** EXERCISE AIM **
Shift every coordinate in the answers up by 51 and write out everything from the start of the listing down to the line containing "Click the window", requests included.

** DATA FOR THIS TASK **
* BEGIN *
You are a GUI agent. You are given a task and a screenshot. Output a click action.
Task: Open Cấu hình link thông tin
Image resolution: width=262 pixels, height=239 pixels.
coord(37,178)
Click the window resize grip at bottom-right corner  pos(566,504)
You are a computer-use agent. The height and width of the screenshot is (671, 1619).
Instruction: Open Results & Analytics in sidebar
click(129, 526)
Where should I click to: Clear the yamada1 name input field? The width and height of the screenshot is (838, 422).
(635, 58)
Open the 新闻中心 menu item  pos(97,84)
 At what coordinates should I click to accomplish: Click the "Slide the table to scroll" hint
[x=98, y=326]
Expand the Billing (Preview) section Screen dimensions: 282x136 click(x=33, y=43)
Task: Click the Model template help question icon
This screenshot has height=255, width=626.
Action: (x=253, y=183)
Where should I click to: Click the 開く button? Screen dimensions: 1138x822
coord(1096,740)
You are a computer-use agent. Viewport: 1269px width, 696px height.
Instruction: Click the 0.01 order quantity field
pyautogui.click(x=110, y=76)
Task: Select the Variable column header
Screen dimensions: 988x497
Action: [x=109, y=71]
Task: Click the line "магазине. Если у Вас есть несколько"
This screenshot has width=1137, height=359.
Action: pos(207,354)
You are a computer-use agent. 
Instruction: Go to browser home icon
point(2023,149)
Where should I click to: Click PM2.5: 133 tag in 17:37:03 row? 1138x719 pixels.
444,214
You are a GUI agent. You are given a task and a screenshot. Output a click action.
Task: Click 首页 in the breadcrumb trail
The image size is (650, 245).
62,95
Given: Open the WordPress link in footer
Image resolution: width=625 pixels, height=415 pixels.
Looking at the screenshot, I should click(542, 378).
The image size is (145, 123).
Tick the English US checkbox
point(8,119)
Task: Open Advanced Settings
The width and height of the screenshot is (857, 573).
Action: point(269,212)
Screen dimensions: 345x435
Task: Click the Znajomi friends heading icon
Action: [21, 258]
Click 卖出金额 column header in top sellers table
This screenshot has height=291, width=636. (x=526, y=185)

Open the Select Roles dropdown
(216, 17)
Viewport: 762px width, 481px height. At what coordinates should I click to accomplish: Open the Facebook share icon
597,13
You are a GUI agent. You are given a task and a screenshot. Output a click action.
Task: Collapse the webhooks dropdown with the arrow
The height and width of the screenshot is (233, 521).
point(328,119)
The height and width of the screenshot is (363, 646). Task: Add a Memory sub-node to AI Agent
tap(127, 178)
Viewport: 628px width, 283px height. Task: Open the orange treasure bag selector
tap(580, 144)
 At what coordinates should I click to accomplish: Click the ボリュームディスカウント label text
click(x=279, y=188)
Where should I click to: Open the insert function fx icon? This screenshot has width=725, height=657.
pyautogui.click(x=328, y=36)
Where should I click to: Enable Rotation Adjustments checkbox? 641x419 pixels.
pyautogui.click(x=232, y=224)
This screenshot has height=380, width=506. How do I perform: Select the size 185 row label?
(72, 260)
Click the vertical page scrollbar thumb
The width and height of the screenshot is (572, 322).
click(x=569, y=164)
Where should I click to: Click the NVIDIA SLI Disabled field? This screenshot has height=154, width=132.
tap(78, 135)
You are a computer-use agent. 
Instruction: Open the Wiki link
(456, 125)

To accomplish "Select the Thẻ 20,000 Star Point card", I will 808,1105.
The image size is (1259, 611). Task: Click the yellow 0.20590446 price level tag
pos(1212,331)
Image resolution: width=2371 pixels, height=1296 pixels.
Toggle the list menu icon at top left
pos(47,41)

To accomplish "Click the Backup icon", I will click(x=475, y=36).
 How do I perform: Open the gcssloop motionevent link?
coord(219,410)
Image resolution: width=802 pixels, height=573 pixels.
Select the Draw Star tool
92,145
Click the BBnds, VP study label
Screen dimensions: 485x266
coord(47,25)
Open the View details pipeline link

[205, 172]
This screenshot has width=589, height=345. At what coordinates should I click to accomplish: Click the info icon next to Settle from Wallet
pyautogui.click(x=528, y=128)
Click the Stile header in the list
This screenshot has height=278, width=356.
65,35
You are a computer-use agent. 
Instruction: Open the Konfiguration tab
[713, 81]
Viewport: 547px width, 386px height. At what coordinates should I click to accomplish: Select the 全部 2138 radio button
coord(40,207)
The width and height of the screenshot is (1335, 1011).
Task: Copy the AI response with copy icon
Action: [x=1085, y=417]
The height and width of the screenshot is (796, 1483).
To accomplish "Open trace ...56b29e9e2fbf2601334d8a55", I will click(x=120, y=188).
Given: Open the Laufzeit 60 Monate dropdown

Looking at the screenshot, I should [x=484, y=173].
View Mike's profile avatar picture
* END *
** WRITTEN RESPONSE **
You are a GUI agent. You are given a task and a screenshot. Output a click action.
Task: Open Cấu hình link thông tin
Image resolution: width=262 pixels, height=239 pixels.
coord(88,229)
Click the window resize grip at bottom-right corner  pos(617,555)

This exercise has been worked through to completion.